GOAL OF THE EXERCISE => Scan the lines below and report each one containing "value" by copying it.

(Stored data)
>>>>>

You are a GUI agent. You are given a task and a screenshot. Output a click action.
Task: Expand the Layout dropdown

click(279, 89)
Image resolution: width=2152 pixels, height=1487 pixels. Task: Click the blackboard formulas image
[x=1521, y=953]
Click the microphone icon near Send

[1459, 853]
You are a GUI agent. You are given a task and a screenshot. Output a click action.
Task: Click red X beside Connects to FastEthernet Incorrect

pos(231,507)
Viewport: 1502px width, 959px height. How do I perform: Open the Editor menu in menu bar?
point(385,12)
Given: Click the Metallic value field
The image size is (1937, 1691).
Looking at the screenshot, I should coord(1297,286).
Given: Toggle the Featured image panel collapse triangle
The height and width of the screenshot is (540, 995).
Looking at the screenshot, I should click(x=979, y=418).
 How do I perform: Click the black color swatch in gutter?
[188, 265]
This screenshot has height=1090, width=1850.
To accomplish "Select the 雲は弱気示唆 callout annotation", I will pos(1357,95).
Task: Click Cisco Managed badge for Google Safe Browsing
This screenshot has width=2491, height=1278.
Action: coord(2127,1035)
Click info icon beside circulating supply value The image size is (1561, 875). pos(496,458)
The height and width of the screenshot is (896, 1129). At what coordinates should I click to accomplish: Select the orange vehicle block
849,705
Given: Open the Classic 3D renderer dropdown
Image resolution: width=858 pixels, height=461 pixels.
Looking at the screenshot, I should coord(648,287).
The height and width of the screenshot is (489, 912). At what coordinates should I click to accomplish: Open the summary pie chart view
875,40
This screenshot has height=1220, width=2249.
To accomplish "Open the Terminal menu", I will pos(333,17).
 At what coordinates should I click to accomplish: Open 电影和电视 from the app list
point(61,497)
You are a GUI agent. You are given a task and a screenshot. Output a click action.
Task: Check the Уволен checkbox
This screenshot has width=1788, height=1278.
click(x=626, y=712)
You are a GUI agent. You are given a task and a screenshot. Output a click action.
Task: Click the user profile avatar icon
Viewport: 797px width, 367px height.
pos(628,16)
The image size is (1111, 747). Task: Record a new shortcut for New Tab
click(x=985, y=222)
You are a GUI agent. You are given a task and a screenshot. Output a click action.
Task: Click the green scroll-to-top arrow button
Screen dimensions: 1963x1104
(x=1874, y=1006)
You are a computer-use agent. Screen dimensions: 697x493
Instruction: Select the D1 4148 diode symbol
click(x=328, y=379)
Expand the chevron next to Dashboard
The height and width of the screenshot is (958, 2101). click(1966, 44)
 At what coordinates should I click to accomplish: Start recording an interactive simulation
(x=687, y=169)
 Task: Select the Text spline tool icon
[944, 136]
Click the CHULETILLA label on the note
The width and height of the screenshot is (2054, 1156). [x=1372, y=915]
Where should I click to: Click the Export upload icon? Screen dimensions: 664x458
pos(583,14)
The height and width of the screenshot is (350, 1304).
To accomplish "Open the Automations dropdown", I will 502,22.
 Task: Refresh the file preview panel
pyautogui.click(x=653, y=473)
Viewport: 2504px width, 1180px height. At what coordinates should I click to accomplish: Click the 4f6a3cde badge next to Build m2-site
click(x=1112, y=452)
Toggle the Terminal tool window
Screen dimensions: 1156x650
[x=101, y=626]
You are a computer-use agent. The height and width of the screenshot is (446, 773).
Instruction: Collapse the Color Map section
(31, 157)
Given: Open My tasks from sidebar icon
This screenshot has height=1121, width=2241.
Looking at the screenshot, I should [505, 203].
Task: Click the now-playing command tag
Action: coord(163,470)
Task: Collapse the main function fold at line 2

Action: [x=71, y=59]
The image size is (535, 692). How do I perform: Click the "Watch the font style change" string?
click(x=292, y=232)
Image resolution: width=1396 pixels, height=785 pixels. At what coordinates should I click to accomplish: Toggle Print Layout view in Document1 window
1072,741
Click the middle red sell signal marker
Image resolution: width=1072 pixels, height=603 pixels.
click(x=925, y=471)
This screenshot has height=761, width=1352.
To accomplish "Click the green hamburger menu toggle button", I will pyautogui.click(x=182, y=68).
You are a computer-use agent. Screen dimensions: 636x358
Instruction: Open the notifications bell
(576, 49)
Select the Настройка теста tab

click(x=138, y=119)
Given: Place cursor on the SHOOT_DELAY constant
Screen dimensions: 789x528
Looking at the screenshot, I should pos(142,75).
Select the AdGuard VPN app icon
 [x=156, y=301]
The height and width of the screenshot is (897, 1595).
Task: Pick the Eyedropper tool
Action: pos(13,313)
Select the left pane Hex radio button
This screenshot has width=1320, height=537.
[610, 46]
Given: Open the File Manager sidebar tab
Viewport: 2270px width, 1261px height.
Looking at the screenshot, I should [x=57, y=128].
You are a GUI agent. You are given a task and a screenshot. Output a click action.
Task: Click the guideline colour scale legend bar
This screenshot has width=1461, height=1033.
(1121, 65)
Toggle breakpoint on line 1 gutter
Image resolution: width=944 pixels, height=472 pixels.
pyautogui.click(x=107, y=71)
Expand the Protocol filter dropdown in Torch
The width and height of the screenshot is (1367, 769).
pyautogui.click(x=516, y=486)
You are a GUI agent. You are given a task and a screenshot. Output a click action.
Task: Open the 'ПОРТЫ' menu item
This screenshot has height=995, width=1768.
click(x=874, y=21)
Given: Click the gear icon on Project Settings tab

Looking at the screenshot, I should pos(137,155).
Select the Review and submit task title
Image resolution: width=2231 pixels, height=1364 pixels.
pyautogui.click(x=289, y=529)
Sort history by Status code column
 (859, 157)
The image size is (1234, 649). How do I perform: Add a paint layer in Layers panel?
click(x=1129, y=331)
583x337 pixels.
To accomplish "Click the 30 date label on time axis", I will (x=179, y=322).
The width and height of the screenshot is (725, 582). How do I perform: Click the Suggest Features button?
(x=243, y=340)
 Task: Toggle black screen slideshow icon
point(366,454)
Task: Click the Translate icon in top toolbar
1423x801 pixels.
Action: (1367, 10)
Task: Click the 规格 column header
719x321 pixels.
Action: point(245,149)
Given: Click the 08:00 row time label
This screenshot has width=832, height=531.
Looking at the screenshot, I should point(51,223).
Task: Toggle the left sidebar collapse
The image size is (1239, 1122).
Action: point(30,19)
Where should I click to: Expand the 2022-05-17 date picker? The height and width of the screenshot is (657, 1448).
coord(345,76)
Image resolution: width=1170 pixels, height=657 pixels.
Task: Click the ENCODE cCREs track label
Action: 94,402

<<<<<

RESPONSE AREA =>
Given: Click the Metallic value field
Click info icon beside circulating supply value The image size is (1561, 875). pos(496,458)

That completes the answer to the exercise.